Ions captured in the MurJ_TA structure that might be involved in lipid II transport. (a) A chloride ion was observed in the first inward-facing (2.0-Å resolution, shown) and the inward-closed structures. Chloride was coordinated by Arg24, Tyr41, and Arg255, with the last being the only residue from the C-lobe and the rest from the N-lobe. Phe28, Phe42, and Phe184 are also in orientations suitable to form anion-quadrupole interactions with chloride. Anomalous difference electron density from a bromide soak is shown in brown mesh contoured to 4.5 σ. (b) A sodium ion was observed in the outward-facing (1.8-Å resolution, shown), inward-occluded, and inward-closed structures. Sodium was coordinated in trigonal bipyramidal geometry by Asn374, Asp378, Val390 (backbone carbonyl), Thr394, and Asp235, with the last being the only residue from the hinge helix TM7 (orange) and the rest from TM11/12. Omit electron density for sodium is shown in purple mesh contoured to 4.5 σ. Abbreviations: MurJ_TA, Thermosipho africanus MurJ; TM, transmembrane helix.

Figure 6.

Mechanism of lipid II flipping by MurJ. Lipid II enters the central cavity through a lateral portal. The Arg24/Asp25/Arg255 triad in the cavity binds the diphosphate moiety of lipid II, while the undecaprenyl tail fits into the hydrophobic groove formed by TMs 13 and 14. Lipid II is occluded from the cytosol by the Glu57-Arg352 thin gate, poised for outward transition. Upon sodium binding to the C-lobe, MurJ transits to the outward-facing state, disengaging Arg255 from Arg24 and Asp25. Because the outward-facing cleft is too narrow to accommodate the lipid II headgroup, lipid II is released.
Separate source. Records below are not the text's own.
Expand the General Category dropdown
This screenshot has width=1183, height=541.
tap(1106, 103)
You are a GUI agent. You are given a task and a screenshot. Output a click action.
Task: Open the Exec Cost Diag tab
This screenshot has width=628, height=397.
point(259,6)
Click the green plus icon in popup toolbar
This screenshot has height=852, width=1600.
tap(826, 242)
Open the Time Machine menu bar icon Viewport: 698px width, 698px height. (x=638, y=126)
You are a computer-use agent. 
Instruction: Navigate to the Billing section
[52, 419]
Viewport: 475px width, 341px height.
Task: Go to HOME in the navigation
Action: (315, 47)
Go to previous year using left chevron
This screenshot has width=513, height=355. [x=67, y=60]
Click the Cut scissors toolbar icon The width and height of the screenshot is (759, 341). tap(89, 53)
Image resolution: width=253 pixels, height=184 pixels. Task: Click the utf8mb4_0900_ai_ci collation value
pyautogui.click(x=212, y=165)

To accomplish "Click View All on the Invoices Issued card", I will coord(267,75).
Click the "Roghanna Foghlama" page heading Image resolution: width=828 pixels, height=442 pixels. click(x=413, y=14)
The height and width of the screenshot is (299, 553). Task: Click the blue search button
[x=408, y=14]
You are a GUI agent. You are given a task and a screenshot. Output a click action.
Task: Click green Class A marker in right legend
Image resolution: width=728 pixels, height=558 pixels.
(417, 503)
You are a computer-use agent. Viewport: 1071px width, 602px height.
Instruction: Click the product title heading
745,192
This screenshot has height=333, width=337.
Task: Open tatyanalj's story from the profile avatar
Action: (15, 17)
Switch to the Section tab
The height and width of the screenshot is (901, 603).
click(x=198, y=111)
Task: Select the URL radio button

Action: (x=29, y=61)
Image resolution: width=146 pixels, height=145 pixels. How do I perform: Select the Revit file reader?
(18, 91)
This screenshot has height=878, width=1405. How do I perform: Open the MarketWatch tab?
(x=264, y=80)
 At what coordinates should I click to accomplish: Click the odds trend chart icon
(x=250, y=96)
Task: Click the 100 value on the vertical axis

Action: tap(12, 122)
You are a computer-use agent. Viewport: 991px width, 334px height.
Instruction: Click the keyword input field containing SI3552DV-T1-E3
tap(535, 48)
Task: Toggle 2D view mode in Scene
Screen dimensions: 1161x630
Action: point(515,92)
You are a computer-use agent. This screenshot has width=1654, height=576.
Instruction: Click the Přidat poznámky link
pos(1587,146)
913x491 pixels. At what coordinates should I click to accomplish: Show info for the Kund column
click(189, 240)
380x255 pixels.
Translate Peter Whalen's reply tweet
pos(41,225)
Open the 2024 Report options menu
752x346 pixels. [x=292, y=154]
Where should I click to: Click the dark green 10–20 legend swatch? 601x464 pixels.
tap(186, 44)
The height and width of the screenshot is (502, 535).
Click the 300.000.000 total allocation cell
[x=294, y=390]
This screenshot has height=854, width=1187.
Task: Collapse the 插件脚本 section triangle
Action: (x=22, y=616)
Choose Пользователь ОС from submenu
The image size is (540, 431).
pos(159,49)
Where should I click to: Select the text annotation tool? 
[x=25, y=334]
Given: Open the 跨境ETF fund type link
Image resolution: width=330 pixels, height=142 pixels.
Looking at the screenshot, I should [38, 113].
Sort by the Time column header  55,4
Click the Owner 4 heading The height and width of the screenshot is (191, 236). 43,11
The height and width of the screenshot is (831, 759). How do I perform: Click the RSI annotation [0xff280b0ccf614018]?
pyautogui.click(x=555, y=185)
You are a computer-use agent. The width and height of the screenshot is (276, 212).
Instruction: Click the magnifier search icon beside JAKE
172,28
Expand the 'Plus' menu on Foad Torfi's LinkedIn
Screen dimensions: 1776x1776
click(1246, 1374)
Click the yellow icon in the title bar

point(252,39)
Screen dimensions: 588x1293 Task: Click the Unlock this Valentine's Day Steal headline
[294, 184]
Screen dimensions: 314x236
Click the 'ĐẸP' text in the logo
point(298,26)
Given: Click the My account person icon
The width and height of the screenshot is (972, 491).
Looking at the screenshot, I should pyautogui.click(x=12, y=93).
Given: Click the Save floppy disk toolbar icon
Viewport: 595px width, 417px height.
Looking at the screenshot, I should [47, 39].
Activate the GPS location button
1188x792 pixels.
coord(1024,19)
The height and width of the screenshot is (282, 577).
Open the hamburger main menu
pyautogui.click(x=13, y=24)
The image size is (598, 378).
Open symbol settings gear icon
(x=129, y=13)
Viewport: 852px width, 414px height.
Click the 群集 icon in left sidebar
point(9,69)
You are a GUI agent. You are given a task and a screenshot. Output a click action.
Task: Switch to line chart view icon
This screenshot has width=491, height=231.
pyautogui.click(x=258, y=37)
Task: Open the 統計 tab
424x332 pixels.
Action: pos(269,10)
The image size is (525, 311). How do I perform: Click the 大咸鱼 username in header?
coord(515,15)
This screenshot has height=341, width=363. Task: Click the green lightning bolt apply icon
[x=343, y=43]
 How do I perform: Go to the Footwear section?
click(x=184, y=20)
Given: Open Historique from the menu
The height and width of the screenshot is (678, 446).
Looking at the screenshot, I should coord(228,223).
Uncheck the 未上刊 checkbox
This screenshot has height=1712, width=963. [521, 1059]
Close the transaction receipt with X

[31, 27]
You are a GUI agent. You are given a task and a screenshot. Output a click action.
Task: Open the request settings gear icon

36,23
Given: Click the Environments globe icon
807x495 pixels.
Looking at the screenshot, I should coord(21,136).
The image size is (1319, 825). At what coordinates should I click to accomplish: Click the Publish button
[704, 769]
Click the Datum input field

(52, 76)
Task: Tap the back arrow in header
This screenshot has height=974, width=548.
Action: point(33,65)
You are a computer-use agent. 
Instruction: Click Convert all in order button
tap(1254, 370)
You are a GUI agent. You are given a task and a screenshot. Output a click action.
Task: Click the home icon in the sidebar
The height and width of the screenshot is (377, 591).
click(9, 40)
Chloride binding reassociates the Arg24/Asp25/Arg255 triad, resetting MurJ to an inward-facing apo state where the portal is closed. Membrane potential might also facilitate this inward reset. Release of sodium and chloride ions into the cytosol mediates reopening of the portal, completing the transport cycle. The net reaction is the export of lipid II, uptake of one sodium ion, and uptake of one chloride ion. Abbreviation: TM, transmembrane helix.

Figure 7.

Inhibitors of MurJ. (a) Chemical structures of humimycins. The locations of resistance mutations mapped to the MurJ_TA structure are indicated as spheres. (b) Peptide sequence of Lys^M and resistance mutations to Lys^M mapped to the MurJ_TA structure. (c) Chemical structures of the putative small-molecule inhibitors DMPI, CDFI, Compound C, and Compound D. Resistance mutations to each were mapped to the MurJ_TA structure. (d) A barcode tabular summary of resistance mutations for each inhibitor and their locations on MurJ. Humimycins appeared to target the portal and cytoplasmic gate of MurJ, while Lys^M putatively targets the TM2–TM7 region of MurJ facing outside, toward the membrane. The mechanism of small-molecule inhibitors is less clear due to the small number of resistant mutants that have been isolated. Abbreviations: CDFI, 2-(2-Chlorophenyl)-3-[1-(2,3-dimethylbenzyl)piperidin-4-yl]-5-fluoro-1H-indole; DMPI, 3-{1-[(2,3-Dimethylphenyl)methyl]piperidin-4-yl}-1-methyl-2-pyridin-4-yl-1H-indole; Lys^M, phage M lysis protein; MurJ_TA, Thermosipho africanus MurJ; TM, transmembrane helix.

Figure 8.

Diversity of LLO flipping mechanisms beyond the MOP superfamily. Cartoon representations of LLO flippases MurJ, LtaA, Wzm-Wzt and PglK with their flipping mechanisms. Dashed lines indicate a hydrophobic groove or opening. MurJ and LtaA utilize alternating access. Wzm-Wzt forms a continuous channel inside the transmembrane region to transport substrate. PglK was proposed to use an unconventional mechanism in which only the outer-facing conformation is involved in flipping. The lipid tail does not enter into the protein but interacts only with the helix on the periplasmic side while the headgroup enters the positive charged cavity. Shown below are electrostatic surface representations highlighting the cavity where substrates bind, with cationic surfaces in blue and anionic surfaces in red. Abbreviations: ABC, ATP-binding cassette; LLO, lipid-linked oligosaccharide; MFS, major facilitator superfamily; MOP, multidrug/oligosaccharidyl-lipid/polysaccharide; PDB ID, Protein Data Bank identifier.